Burch moved to Detroit in her late twenties and started putting together the songs for debut album Quit The Curse. She was informed by the lyrical intensity of Matthew Milia, Frontier Ruckus’ lead singer. “When I started writing I really had no idea of an audience, so I wrote like it was a diary. I didn’t have a thought about who might hear it. I think I am still direct and honest with my writing, but not in the same kind of way. It’s different writing with an audience because the idea of there being an audience is kind of inescapable.” Does the presence of knowing someone will hear her music ever prevent Burch from being vulnerable? “The first show I played was a house show and the person I had written a few of the songs about actually walked in during the middle of my set. It was so cinematic. So that was a pretty vulnerable moment which I got through, and I think in a way there was no looking back after that.”
Quit The Curse is a hard-edged record, filled with self-analysis and criticism; and an almost cynical bristle at romanticism. I’m intrigued with how that internalised hostility on the score came about? “It felt like that was that moment and that was what I needed. I guess the edge to it, the grunge nature of some of the songs, I think I needed that. It was an angsty record. I think I felt for these songs that they wouldn’t be served by that style.”
Prior to her current relationship, Burch believed she had a doomed romantic life, characterised by an inability to communicate and a distrust of romantic intensity. “I don’t think anyone wants to be alone, and I don’t necessarily believe in that super passionate love at first sight thing, because any time I witness it casually from a distance, it falls apart. That crazy chemistry up front doesn’t necessarily carry you through.” Now in her thirties, Burch has come to terms with what she calls being a ‘cynical romantic.’

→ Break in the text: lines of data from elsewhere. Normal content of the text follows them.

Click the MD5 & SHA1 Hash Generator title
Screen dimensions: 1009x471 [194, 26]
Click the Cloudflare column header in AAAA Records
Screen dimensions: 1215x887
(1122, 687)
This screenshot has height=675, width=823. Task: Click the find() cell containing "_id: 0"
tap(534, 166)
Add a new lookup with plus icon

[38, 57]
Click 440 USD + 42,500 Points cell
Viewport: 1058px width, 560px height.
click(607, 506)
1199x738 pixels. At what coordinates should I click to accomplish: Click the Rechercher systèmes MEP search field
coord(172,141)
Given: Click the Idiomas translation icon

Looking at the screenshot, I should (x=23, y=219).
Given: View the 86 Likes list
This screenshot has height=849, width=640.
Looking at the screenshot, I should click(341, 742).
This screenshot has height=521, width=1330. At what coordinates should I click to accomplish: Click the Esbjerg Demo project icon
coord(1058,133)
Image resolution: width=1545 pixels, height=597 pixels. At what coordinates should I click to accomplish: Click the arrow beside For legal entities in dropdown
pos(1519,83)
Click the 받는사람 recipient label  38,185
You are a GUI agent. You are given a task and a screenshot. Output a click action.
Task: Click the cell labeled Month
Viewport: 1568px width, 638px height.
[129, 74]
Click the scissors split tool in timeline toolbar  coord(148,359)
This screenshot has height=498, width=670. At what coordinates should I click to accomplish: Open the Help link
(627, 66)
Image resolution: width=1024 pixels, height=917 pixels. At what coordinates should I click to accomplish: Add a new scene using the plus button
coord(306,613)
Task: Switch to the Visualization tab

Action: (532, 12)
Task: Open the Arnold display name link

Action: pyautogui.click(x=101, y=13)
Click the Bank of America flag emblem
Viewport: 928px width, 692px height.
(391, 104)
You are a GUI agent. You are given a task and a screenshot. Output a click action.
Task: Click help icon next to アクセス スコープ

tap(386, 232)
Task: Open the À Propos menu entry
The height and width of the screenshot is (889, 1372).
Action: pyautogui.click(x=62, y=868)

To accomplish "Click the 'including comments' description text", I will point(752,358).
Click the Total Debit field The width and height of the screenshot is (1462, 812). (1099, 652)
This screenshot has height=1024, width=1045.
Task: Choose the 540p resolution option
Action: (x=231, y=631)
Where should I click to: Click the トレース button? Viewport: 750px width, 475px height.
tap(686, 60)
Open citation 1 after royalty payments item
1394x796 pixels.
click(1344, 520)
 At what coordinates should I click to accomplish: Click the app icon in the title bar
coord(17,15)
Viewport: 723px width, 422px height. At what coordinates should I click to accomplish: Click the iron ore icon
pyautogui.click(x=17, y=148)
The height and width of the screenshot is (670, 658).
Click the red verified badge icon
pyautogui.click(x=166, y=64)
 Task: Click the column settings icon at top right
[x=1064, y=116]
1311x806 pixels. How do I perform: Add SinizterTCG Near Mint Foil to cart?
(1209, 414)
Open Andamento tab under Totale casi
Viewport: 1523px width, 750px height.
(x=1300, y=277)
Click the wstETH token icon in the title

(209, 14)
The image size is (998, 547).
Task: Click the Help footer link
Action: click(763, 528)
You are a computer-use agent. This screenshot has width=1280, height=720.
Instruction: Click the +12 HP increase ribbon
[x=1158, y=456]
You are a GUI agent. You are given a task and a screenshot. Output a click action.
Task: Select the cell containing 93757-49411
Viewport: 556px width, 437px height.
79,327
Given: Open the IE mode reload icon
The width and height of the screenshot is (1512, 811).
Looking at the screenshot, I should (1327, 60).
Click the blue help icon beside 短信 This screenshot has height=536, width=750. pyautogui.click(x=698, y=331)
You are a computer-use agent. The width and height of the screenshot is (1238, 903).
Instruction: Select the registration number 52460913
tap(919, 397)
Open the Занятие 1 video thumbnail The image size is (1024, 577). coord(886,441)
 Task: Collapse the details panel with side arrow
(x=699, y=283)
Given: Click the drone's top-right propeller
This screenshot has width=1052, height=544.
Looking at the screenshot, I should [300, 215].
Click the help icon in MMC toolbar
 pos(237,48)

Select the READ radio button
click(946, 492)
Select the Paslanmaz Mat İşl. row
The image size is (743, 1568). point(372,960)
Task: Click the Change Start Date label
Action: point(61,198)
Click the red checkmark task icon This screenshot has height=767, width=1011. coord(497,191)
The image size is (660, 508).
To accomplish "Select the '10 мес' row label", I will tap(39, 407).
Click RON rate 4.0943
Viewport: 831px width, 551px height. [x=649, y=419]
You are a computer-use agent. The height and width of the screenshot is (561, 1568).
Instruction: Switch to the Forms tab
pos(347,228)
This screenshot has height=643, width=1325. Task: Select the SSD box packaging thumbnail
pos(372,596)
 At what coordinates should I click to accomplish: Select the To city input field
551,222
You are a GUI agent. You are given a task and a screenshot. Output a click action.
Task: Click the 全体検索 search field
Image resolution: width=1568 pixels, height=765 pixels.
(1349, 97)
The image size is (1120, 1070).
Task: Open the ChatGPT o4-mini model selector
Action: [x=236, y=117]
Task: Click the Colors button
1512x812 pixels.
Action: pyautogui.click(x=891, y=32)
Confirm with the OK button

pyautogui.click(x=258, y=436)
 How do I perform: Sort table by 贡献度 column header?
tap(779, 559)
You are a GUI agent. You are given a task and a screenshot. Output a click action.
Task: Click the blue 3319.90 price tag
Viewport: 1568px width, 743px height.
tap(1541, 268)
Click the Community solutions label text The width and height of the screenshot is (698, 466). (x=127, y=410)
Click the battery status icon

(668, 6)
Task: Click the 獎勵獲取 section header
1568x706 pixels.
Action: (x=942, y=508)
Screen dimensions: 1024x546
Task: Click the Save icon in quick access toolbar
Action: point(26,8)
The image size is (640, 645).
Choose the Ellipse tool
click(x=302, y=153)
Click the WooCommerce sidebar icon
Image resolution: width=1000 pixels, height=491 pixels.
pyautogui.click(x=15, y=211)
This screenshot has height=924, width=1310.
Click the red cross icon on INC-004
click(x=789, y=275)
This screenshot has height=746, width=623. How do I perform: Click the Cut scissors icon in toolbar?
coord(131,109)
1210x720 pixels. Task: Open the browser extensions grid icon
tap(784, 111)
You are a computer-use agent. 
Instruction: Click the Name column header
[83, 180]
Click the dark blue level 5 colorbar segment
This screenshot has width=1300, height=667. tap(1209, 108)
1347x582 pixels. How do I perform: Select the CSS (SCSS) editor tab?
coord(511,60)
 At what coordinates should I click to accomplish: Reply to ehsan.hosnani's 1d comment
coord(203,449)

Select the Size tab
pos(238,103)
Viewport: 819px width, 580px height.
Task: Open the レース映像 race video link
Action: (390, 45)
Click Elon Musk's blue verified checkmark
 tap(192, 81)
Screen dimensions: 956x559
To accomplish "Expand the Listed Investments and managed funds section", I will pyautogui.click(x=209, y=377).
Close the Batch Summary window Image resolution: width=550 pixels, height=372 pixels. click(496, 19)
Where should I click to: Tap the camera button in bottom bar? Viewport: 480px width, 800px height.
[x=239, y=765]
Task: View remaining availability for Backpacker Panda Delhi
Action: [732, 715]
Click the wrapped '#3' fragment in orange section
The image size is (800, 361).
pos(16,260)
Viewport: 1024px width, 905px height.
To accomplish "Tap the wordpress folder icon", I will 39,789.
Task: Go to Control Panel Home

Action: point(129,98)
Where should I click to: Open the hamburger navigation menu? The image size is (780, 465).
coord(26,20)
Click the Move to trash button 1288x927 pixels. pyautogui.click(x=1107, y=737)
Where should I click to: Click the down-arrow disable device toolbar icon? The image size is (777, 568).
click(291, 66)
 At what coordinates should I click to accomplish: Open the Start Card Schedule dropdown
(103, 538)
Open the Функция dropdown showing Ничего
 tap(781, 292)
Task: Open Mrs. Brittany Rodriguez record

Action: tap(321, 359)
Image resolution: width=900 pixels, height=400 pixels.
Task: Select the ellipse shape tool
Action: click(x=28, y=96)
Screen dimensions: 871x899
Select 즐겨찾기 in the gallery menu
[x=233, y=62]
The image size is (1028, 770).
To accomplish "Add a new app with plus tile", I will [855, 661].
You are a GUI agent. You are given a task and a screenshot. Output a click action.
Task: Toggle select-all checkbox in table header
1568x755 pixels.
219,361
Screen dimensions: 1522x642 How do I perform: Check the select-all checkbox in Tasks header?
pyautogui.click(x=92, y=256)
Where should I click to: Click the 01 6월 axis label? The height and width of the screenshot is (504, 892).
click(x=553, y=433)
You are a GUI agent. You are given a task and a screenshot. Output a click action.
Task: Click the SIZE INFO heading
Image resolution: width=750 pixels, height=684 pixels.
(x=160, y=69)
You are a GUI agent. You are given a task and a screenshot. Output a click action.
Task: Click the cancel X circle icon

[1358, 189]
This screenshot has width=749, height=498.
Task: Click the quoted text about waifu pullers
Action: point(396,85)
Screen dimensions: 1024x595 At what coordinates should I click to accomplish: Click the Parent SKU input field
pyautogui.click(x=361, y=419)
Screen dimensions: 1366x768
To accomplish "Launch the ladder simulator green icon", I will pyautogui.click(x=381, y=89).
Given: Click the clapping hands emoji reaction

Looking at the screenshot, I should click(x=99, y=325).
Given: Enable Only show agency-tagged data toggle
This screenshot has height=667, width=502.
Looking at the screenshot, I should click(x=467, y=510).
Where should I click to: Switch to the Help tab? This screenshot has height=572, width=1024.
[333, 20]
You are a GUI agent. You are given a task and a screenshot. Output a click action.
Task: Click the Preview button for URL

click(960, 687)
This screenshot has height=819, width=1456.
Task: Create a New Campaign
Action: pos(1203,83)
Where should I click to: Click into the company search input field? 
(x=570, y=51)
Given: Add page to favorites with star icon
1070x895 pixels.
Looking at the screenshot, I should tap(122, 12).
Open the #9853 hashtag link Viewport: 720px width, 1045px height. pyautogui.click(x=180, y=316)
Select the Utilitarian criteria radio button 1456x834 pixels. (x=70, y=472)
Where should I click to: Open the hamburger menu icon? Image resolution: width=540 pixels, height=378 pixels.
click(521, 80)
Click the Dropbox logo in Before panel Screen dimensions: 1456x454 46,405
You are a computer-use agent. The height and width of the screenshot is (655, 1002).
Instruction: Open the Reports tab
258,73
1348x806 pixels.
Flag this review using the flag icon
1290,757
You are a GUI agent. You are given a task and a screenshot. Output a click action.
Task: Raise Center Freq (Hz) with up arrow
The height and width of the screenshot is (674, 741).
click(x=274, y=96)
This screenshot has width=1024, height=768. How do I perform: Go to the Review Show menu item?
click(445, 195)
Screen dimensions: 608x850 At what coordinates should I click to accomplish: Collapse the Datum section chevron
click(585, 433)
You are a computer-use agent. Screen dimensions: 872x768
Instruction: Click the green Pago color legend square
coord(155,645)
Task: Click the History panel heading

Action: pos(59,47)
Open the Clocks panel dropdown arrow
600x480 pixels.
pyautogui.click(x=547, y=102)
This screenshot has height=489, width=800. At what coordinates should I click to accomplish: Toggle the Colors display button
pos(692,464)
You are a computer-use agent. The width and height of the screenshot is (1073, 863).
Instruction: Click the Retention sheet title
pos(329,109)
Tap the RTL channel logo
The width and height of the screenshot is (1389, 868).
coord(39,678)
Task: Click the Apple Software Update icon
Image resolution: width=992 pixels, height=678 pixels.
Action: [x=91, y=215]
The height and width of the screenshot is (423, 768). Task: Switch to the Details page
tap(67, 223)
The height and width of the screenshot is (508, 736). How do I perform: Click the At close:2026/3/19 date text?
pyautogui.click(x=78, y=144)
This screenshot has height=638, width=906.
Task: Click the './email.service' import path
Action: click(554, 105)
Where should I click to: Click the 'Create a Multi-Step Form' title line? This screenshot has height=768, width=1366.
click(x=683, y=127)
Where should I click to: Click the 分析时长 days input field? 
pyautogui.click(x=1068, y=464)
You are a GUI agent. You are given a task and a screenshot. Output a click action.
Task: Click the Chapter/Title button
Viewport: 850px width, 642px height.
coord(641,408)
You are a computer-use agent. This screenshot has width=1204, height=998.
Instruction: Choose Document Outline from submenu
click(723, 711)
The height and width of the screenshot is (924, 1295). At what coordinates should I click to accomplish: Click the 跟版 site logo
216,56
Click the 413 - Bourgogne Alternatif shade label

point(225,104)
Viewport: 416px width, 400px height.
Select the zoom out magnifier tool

“Growing up, I’ve definitely realised that love is about compromising in a lot of ways. It takes a lot of patience, trust and perseverance to be in a relationship. This record is definitely about that – about stabilising and leaving that fight or flight mode that I was in prior – although it was a hard pivot and required a little bit of renegotiating what I wanted. I am skeptical of crazy love, but at the same time I love love,” she tells me with a laugh.
The first half of Burch's new album If You’re Dreaming was written at the same time as 2017’s Quit The Curse and begins with a sense of profound exhaustion that she was feeling four years ago. “Can’t Sleep” has a shamelessly retro melodic idea, set to weary vocals as Burch drags herself along a dwindling score, while “Party’s Over” is more restless and cleaner. “When I wrote the last half of the record, I found myself in a more stable situation which had not been the case years prior to that.”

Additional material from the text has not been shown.